Let's think about what a power series is. It's like a really long polynomial that keeps going on forever, like $a_0 + a_1x + a_2x^2 + a_3x^3 + \dots$. It usually works for numbers *x* within a certain range, called the interval of convergence. This range has two "endpoints."

The answer to the question is **False**. This means it's possible for a power series to converge at one endpoint but not at the other. We can show this with an example!

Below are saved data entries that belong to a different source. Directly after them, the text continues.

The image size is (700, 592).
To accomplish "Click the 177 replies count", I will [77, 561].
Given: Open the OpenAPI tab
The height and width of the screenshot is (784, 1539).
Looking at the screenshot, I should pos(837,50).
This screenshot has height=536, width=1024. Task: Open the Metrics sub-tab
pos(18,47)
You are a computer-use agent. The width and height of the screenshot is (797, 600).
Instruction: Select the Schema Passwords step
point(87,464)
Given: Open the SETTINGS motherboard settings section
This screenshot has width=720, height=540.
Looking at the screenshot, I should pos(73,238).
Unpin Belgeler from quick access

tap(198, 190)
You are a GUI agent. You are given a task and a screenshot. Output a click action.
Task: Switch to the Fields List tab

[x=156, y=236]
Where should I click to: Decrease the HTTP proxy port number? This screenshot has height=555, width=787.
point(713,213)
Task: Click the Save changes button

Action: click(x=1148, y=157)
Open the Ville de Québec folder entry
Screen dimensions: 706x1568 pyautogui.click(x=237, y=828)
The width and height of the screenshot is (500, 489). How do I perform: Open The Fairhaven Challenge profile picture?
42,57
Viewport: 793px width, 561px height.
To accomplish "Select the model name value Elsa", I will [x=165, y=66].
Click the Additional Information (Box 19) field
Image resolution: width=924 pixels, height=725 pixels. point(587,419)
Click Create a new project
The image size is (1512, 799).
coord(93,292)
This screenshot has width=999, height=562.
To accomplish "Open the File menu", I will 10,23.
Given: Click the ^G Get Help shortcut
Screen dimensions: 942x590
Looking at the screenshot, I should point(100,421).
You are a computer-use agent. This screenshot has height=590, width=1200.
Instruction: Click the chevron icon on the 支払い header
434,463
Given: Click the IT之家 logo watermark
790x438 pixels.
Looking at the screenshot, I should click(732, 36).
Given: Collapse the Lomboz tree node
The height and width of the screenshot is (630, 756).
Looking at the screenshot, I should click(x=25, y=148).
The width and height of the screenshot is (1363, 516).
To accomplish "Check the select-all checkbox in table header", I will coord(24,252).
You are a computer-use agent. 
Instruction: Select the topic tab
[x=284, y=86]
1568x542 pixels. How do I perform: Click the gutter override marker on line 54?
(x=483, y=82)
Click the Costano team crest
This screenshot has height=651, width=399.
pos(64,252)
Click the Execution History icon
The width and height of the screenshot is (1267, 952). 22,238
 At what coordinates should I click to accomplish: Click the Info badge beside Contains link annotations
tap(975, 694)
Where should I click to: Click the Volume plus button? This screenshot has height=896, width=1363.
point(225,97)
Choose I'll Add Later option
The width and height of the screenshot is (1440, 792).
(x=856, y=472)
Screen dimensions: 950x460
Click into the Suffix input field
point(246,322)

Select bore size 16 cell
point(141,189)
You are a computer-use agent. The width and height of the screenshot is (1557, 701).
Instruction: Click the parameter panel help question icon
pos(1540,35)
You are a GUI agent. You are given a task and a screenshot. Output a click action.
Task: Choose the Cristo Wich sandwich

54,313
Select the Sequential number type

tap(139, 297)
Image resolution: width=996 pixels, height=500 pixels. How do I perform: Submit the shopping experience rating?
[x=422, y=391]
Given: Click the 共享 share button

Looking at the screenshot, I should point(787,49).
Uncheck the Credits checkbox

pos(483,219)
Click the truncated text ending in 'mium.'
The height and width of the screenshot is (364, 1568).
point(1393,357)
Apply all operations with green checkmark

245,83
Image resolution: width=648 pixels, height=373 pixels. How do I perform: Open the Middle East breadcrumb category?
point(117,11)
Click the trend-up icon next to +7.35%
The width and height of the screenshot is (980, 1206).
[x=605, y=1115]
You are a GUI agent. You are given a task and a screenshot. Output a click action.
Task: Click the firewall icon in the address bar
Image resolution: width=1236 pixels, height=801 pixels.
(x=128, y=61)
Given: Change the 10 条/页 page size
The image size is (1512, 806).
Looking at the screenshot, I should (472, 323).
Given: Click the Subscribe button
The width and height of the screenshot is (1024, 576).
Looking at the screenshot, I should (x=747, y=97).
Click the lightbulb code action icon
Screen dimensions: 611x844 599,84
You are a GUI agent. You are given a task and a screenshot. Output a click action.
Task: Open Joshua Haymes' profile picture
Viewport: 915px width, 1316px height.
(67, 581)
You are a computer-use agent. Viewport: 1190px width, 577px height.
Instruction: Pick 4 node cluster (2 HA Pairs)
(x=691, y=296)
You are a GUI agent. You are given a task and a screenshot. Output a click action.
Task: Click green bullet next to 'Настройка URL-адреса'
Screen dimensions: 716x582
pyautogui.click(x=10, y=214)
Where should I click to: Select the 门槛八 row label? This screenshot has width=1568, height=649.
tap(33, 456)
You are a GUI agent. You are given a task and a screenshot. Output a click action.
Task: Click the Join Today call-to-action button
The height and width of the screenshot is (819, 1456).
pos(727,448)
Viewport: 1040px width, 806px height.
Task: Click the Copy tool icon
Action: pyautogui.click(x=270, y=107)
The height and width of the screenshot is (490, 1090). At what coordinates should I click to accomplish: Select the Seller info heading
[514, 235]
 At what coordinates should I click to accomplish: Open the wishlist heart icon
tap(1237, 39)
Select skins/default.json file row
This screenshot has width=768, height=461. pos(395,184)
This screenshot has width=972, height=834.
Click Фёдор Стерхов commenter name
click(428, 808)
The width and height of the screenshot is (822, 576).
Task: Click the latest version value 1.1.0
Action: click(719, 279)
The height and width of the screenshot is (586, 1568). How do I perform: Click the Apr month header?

Let's look at this power series:
$\sum_{n=1}^{\infty} \frac{x^n}{n} = x + \frac{x^2}{2} + \frac{x^3}{3} + \frac{x^4}{4} + \dots$

For this series, the range where it might work is from -1 to 1. So, our two "endpoints" are $x=-1$ and $x=1$.

1. **Let's check the first endpoint, $x=-1$**:
If we plug in $x=-1$ into our series, we get:
$\sum_{n=1}^{\infty} \frac{(-1)^n}{n} = -1 + \frac{1}{2} - \frac{1}{3} + \frac{1}{4} - \dots$
This is an alternating series, where the terms get smaller and go to zero. This kind of series actually *converges* (it adds up to a specific number). So, it works at $x=-1$.

2. **Now, let's check the other endpoint, $x=1$**:
If we plug in $x=1$ into our series, we get:
$\sum_{n=1}^{\infty} \frac{1^n}{n} = 1 + \frac{1}{2} + \frac{1}{3} + \frac{1}{4} + \dots$
This is a super famous series called the "harmonic series." It doesn't add up to a specific number; it just keeps getting bigger and bigger forever (it *diverges*). So, it doesn't work at $x=1$.

See? In this example, our power series worked perfectly at $x=-1$ but completely stopped working at $x=1$. Since we found just one example where the statement isn't true, it means the statement itself is False!